Fora dos circuitos artísticos mais conhecidos da capital paulista, como o do MASP ou da Pinacoteca, a exposição no Maria Antonia atrai seu público via convite dos próprios artistas, o perfil da mostra no Instagram e pela beleza da fachada — feita pela artista Nina Lins, ex-aluna da USP, que também é responsável pela identidade visual de todo o projeto. 

Assim, a exposição funciona também como um escape à correria cotidiana da metrópole paulista e à velocidade das informações nas redes sociais, ao mesmo tempo que provoca reflexões sobre nossa história enquanto país e nossa relação com a temporalidade no dia a dia. 

Para Dária, a exposição é ainda uma forma de a USP, por meio de sua Pró-Reitoria de Cultura e Extensão, apoiar as artes contemporâneas e integrar a universidade pública e a sociedade, convidando diferentes grupos sociais a ocuparem esses espaços e se entregarem a uma experiência que desperta nossos sentidos: “As artes sempre, por si só, nos colocam fora desse tempo cotidiano. Não tem urgência.
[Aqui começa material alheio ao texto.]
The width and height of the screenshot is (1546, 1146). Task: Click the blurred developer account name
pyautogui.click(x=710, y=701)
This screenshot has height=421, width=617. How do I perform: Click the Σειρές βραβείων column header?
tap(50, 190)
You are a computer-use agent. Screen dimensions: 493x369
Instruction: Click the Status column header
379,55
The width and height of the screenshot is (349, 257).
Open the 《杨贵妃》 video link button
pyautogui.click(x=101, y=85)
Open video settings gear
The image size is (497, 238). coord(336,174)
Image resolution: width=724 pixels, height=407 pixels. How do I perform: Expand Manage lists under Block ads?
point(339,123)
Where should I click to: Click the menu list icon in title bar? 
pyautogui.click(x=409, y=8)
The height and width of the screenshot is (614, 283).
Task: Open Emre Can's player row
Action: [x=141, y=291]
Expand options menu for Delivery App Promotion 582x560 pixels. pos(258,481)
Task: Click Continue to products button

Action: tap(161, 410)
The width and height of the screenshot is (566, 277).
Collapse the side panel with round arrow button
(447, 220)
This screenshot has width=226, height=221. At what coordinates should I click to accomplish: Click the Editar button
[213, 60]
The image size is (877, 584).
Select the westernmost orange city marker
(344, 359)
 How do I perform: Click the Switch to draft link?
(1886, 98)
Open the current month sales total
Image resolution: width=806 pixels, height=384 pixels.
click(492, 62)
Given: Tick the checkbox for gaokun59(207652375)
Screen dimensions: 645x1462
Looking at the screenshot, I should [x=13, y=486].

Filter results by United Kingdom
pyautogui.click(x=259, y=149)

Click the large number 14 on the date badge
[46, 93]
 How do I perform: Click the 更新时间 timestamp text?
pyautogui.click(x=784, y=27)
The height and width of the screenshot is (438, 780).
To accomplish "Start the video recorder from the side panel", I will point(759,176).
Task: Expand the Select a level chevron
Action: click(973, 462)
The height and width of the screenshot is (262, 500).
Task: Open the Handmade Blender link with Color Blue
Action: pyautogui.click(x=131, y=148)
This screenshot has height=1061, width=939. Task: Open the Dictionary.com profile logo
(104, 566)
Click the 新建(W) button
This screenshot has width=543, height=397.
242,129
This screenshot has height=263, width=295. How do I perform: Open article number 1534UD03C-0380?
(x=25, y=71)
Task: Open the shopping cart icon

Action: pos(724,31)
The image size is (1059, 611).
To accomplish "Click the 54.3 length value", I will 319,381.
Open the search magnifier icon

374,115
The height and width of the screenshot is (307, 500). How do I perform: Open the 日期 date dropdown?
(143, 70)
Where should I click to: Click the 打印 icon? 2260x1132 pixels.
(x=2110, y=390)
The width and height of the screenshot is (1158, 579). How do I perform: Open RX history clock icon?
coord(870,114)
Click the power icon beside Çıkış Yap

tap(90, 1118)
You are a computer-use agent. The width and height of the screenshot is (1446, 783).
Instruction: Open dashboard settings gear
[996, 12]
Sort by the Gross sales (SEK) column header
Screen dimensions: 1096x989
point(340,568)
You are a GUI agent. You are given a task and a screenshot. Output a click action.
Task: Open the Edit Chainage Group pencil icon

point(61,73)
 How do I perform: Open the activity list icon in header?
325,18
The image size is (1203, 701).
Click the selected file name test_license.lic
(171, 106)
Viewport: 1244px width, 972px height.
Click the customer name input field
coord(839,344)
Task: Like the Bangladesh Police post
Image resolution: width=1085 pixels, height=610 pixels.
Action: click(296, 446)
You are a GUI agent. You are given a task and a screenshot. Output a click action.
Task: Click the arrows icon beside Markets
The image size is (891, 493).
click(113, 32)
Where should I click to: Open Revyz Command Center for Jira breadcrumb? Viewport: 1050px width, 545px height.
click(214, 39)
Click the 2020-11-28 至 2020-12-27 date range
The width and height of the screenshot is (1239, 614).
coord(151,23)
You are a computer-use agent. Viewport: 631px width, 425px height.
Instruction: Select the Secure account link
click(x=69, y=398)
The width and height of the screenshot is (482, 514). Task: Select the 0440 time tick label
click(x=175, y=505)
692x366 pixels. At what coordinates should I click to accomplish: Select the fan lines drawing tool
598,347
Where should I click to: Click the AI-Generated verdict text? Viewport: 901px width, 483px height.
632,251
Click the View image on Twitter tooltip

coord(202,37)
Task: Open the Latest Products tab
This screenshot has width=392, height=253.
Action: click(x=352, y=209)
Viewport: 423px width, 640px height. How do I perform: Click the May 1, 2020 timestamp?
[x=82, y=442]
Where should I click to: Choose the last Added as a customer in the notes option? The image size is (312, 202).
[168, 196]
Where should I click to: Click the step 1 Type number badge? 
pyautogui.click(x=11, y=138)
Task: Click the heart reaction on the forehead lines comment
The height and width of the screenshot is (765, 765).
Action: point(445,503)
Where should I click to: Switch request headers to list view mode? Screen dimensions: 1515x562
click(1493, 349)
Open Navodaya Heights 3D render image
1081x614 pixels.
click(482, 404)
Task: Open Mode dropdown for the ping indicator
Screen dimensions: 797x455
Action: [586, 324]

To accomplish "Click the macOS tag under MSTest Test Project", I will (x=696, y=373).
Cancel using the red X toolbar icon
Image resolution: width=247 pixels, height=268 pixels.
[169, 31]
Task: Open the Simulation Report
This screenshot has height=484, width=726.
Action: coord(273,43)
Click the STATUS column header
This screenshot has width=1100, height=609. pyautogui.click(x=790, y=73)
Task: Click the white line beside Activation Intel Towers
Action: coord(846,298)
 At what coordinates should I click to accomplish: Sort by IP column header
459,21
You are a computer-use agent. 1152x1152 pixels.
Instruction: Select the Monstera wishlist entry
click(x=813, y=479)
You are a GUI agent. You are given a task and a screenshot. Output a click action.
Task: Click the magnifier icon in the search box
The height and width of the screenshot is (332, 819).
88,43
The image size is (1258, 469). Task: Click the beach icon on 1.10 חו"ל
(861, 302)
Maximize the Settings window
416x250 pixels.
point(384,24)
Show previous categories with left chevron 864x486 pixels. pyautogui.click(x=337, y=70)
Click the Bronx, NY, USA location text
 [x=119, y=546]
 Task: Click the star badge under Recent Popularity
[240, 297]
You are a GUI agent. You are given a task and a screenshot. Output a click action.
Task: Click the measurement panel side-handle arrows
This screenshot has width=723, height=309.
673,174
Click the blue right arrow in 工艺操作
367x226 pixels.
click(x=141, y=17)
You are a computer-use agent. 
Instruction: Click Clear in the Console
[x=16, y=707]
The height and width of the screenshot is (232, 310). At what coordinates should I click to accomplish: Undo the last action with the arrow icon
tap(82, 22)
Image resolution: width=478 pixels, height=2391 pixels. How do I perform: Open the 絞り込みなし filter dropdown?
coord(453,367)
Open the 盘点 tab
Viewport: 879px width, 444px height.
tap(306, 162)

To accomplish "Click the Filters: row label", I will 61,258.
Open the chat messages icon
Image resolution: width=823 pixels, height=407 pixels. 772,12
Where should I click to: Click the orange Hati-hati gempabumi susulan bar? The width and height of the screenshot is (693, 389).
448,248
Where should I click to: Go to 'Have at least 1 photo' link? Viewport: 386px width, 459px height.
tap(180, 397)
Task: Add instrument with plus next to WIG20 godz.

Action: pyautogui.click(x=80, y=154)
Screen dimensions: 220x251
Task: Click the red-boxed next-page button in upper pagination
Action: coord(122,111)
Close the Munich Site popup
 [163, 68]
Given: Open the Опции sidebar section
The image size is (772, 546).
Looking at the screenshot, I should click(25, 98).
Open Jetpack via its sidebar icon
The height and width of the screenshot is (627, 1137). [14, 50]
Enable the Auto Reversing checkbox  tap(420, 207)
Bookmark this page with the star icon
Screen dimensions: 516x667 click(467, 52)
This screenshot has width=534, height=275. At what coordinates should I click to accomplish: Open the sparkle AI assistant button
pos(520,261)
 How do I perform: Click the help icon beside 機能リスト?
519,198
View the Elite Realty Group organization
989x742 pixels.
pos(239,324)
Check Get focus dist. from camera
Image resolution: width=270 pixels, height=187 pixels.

Algumas pessoas entram apressadas, só para ver do que se trata a exposição, e acabam se perdendo temporalmente lá dentro, se entregam ao tempo da observação, saem da nossa prisão em relação ao relógio”. 

Por isso e pelo fato de que toda exposição temporária é um arranjo único em um dado tempo e espaço, vale a pena visitar a exposição Contar o tempo e se perder, sozinho ou acompanhado, na sobreposição de presente, passado e futuro.